=== Extract to read ===
Segment Open

Question

Find the center, vertices, foci, and asymptotes for the hyperbola given by each equation. Graph each equation. $$\frac{x^{2}}{9}-\frac{9 y^{2}}{16}=1$$

Answer

**step1 Rewrite the Equation in Standard Form**

The given equation for the hyperbola is not in the standard form. The standard form for a hyperbola centered at (h, k) is either $$\frac{(x-h)^2}{a^2} - \frac{(y-k)^2}{b^2} = 1$$ (for a horizontal hyperbola) or $$\frac{(y-k)^2}{a^2} - \frac{(x-h)^2}{b^2} = 1$$ (for a vertical hyperbola). Our goal is to transform the given equation into one of these standard forms.

$$\frac{x^{2}}{9}-\frac{9 y^{2}}{16}=1$$

To achieve the standard form, the coefficient of the $$y^2$$ term in the denominator must be 1. We can rewrite $$\frac{9 y^{2}}{16}$$ by dividing both the numerator and denominator by 9, which means dividing the denominator by 9.

$$\frac{x^{2}}{9}-\frac{y^{2}}{\frac{16}{9}}=1$$

Now, the equation is in the standard form for a horizontal hyperbola, since the $$x^2$$ term is positive and the $$y^2$$ term is negative. From this form, we can identify the values for $$a^2$$ and $$b^2$$.

**step2 Identify Key Parameters a and b**

From the standard form of the horizontal hyperbola $$\frac{(x-h)^2}{a^2} - \frac{(y-k)^2}{b^2} = 1$$, we identify the values for $$a^2$$ and $$b^2$$ from our transformed equation. 'a' is the distance from the center to a vertex, and 'b' is related to the conjugate axis.

$$a^2 = 9 \implies a = \sqrt{9} = 3$$

$$b^2 = \frac{16}{9} \implies b = \sqrt{\frac{16}{9}} = \frac{4}{3}$$

These values of 'a' and 'b' will be used to find the vertices, foci, and asymptotes.

Segment Closed

=== Data block ===
Segment Open

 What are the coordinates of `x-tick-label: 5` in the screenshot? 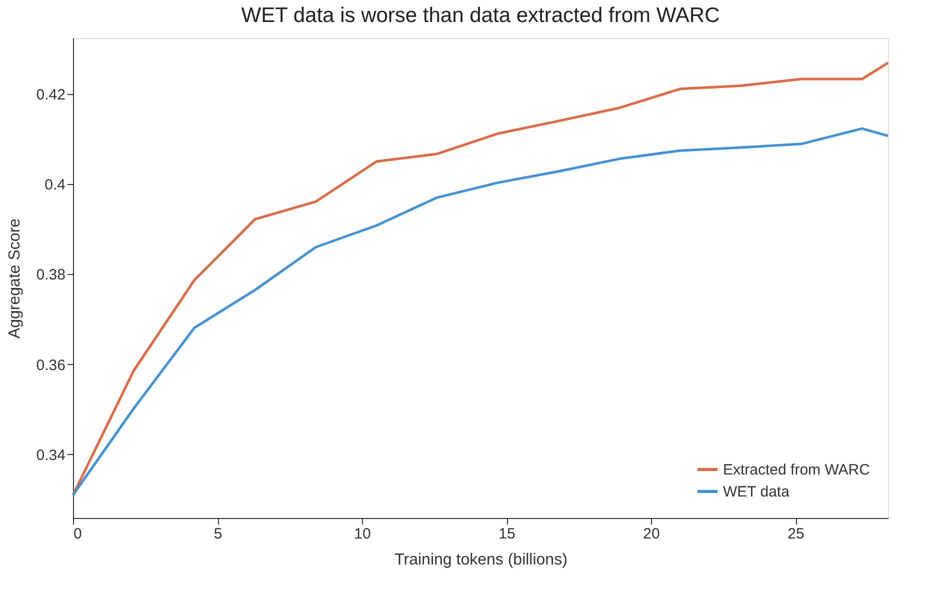 It's located at (218, 534).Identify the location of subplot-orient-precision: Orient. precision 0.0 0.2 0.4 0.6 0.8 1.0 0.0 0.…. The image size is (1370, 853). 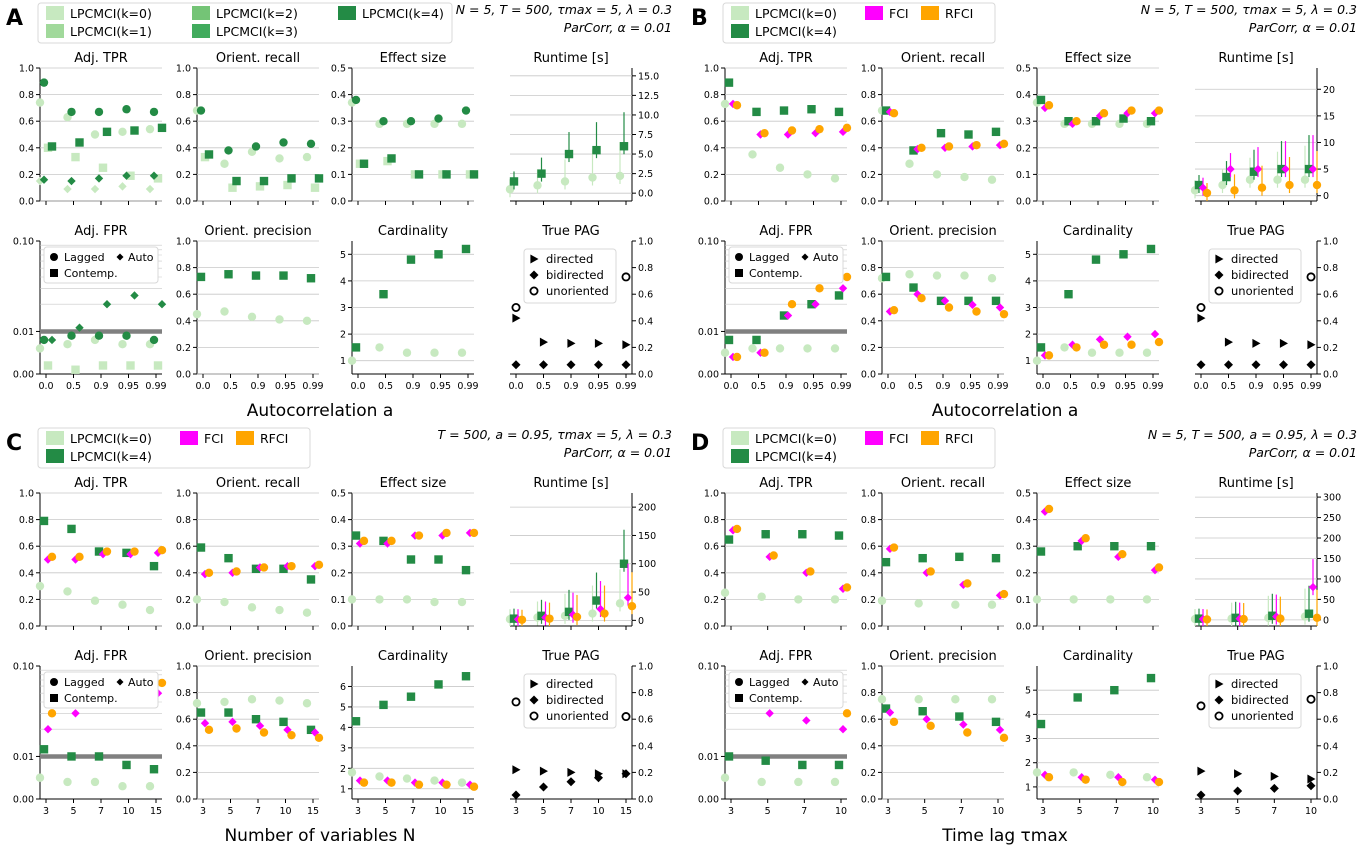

Segment Closed

=== Try it ===
Answer these from the hyperbola solution:
1. After rewriting, the equation is in the standard form for which kind of hyperbola?
2. What value does the solution find for b?
3. According to the solution, 'a' is the distance between which two points?

=== Your solution ===
1. A horizontal hyperbola.
2. b = 4/3.
3. The center and a vertex.